The region D is the spherical shell between spheres of radius 1 and 2 centered at the origin. This suggests using spherical coordinates.

In spherical coordinates, the variables and their ranges are:

$$ 1 \le r \le 2 $$

$$ 0 \le \phi \le \pi \quad \text{(polar angle)} $$

$$ 0 \le \theta \le 2\pi \quad \text{(azimuthal angle)} $$

The volume element in spherical coordinates is $$ dV = r^2 \sin\phi \, dr \, d\phi \, d\theta $$.

So, the integral becomes:

$$ \iiint_D 4r \, dV = \int_0^{2\pi} \int_0^{\pi} \int_1^2 (4r) (r^2 \sin\phi) \, dr \, d\phi \, d\theta $$

$$ = \int_0^{2\pi} \int_0^{\pi} \int_1^2 4r^3 \sin\phi \, dr \, d\phi \, d\theta $$

**step3 Evaluate the Triple Integral**

Now, we evaluate the triple integral step-by-step.
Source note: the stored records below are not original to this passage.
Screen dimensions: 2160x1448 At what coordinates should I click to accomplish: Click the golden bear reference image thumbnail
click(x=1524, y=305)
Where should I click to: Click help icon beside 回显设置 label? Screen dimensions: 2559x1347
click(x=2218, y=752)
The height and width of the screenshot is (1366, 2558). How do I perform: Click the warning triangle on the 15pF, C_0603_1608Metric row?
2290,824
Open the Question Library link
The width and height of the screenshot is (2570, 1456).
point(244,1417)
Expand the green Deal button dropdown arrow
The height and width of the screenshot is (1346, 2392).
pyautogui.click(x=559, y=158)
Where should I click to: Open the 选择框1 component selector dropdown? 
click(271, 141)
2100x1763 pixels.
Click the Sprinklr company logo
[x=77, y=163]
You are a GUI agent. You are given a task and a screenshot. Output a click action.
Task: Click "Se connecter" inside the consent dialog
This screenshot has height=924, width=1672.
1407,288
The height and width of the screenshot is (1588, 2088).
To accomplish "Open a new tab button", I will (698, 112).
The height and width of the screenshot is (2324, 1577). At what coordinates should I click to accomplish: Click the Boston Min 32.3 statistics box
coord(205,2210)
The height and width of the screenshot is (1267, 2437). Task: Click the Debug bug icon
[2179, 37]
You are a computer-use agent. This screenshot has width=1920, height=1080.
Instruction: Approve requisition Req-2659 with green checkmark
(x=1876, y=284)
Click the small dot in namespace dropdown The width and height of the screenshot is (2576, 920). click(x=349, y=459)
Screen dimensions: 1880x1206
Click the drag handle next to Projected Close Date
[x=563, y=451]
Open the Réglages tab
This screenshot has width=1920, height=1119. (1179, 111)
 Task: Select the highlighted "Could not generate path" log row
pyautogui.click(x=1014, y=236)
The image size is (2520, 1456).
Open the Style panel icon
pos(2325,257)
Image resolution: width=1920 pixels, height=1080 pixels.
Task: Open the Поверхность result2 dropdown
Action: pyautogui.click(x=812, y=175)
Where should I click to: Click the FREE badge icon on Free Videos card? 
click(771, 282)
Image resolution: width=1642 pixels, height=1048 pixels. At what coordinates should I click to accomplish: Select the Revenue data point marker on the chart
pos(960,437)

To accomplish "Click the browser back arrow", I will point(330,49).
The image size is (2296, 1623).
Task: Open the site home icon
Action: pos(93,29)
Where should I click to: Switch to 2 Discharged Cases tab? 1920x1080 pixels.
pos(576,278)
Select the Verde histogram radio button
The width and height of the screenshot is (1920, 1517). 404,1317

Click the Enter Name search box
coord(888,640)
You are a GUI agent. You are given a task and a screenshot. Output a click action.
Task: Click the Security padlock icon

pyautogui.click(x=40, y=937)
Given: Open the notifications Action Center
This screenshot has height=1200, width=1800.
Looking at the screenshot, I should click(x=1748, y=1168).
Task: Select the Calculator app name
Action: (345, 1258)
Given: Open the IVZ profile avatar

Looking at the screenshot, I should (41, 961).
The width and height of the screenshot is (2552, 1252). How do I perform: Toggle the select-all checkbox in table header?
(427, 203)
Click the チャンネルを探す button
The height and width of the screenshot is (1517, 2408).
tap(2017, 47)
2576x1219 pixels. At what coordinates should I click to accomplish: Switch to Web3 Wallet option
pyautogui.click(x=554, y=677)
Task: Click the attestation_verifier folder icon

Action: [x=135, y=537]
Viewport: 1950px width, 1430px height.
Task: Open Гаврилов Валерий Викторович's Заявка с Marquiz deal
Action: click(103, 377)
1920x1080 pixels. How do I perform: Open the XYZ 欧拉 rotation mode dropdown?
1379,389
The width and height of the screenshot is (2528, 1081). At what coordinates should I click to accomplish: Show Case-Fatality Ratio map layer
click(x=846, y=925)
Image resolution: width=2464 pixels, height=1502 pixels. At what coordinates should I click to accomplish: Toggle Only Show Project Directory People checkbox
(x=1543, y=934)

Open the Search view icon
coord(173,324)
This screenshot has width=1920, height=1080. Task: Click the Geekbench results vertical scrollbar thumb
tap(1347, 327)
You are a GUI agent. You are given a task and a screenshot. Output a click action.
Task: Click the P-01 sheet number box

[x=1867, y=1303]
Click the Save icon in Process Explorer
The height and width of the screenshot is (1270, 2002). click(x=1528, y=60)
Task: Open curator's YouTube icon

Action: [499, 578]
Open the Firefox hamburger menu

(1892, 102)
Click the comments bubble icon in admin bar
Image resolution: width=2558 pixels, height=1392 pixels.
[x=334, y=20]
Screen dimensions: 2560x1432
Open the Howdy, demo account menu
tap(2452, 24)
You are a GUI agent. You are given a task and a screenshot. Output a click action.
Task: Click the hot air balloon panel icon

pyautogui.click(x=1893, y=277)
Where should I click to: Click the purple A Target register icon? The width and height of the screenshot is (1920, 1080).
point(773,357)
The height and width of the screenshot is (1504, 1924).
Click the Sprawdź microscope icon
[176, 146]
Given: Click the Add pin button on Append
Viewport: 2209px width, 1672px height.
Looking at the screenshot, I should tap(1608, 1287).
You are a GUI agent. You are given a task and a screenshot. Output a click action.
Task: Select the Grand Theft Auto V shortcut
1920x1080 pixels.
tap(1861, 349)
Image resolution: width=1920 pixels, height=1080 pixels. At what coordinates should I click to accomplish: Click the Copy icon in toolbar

First, integrate with respect to r:

$$ \int_1^2 4r^3 \, dr = \left[ \frac{4r^4}{4} \right]_1^2 = \left[ r^4 \right]_1^2 = (2^4) - (1^4) = 16 - 1 = 15 $$

Next, integrate with respect to $$ \phi $$:

$$ \int_0^{\pi} 15 \sin\phi \, d\phi = 15 \left[ -\cos\phi \right]_0^{\pi} $$

$$ = 15 (-\cos\pi - (-\cos0)) = 15 (-(-1) - (-1)) = 15 (1 + 1) = 15(2) = 30 $$

Finally, integrate with respect to $$ \theta $$:

$$ \int_0^{2\pi} 30 \, d\theta = 30 \left[ \theta \right]_0^{2\pi} = 30 (2\pi - 0) = 60\pi $$

Thus, the net outward flux is $$ 60\pi $$.